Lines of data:
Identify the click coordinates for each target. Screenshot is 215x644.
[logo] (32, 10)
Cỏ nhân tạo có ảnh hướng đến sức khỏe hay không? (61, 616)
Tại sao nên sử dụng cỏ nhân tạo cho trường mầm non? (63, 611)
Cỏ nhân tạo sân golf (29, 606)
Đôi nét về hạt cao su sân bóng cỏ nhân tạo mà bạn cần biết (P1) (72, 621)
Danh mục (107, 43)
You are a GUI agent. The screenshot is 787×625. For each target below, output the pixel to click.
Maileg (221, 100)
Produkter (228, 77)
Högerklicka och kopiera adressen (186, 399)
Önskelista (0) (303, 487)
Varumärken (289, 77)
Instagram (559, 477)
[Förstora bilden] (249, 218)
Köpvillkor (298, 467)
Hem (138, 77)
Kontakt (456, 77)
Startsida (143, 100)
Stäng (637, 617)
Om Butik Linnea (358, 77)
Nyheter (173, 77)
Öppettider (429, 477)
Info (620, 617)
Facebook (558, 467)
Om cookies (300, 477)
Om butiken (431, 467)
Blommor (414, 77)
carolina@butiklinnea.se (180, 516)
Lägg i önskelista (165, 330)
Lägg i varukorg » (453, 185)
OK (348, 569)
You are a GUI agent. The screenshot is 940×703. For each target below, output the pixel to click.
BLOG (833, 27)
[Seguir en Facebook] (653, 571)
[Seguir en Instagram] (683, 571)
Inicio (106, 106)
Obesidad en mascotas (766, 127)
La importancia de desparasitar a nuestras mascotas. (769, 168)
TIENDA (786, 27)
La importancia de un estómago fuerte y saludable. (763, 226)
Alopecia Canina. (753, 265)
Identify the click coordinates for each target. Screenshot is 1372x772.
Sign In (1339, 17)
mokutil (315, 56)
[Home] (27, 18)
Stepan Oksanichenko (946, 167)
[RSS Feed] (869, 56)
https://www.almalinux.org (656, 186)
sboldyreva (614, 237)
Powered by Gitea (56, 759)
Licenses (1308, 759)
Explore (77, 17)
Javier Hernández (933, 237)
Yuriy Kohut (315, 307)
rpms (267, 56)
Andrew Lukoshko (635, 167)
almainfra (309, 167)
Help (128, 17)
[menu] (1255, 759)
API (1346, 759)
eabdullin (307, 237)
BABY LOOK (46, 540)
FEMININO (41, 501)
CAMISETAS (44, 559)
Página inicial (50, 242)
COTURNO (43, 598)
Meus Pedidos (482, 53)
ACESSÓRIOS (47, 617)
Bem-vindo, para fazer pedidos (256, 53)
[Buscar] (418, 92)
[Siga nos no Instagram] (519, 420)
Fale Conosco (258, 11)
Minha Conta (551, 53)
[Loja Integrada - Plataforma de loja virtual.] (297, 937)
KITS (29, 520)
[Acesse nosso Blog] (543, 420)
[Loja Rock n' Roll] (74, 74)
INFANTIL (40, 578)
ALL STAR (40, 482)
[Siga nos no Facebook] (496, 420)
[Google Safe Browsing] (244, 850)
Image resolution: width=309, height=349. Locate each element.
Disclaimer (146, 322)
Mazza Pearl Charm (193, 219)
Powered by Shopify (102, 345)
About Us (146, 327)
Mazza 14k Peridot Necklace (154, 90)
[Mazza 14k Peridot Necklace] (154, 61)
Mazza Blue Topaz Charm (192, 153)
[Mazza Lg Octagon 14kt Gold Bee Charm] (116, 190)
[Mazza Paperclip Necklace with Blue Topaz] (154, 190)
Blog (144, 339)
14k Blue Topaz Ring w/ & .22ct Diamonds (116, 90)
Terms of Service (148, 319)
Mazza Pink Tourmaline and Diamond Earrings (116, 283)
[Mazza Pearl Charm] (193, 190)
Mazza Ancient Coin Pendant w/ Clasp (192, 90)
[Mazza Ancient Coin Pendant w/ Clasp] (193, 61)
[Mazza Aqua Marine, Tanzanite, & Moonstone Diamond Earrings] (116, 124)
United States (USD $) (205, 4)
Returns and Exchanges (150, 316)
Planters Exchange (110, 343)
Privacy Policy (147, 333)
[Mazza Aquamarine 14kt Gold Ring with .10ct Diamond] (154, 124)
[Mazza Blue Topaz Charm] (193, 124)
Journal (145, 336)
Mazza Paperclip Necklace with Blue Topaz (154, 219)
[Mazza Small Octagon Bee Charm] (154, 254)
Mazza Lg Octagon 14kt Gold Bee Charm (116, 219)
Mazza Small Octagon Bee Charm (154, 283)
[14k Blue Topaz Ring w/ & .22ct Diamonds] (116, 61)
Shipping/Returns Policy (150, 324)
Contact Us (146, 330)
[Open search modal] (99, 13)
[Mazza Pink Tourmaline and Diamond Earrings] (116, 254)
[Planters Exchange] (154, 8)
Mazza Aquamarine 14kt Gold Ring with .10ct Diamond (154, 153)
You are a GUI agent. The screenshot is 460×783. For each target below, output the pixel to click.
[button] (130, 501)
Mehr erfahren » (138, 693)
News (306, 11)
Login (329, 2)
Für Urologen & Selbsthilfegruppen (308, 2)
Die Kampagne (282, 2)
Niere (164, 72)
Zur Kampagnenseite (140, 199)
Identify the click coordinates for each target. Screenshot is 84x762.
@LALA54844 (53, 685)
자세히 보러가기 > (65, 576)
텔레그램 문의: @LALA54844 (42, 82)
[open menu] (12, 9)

→ **DIRECTIVE**
Reproduce every line of the data above, from the first line down to the line containing "Obesidad en mascotas (766, 127)", and scale the answer coordinates by multiplying each by 2.45 and rounding to the nearest whole number, with halves rounded up. Leave all other text and numbers unchanged.

→ **RESPONSE BELOW**
Identify the click coordinates for each target. Screenshot is 215x644.
[logo] (78, 25)
Cỏ nhân tạo có ảnh hướng đến sức khỏe hay không? (149, 1509)
Tại sao nên sử dụng cỏ nhân tạo cho trường mầm non? (154, 1497)
Cỏ nhân tạo sân golf (71, 1485)
Đôi nét về hạt cao su sân bóng cỏ nhân tạo mà bạn cần biết (P1) (176, 1521)
Danh mục (262, 105)
You are a GUI agent. The screenshot is 787×625. For each target below, output the pixel to click.
Maileg (541, 245)
Produkter (559, 189)
Högerklicka och kopiera adressen (456, 978)
Önskelista (0) (742, 1193)
Varumärken (708, 189)
Instagram (1370, 1169)
[Förstora bilden] (610, 534)
Köpvillkor (730, 1144)
Hem (338, 189)
Kontakt (1117, 189)
Startsida (350, 245)
Stäng (1561, 1512)
Om Butik Linnea (877, 189)
Nyheter (424, 189)
Öppettider (1051, 1169)
Info (1519, 1512)
Facebook (1367, 1144)
Om cookies (735, 1169)
Om butiken (1056, 1144)
Blommor (1014, 189)
carolina@butiklinnea.se (441, 1264)
Lägg i önskelista (404, 809)
Lägg i varukorg » (1110, 453)
OK (853, 1394)
You are a GUI agent. The screenshot is 940×703. For each target below, output the pixel to click.
BLOG (2041, 66)
[Seguir en Facebook] (1600, 1399)
[Seguir en Instagram] (1673, 1399)
Inicio (260, 260)
Obesidad en mascotas (1877, 311)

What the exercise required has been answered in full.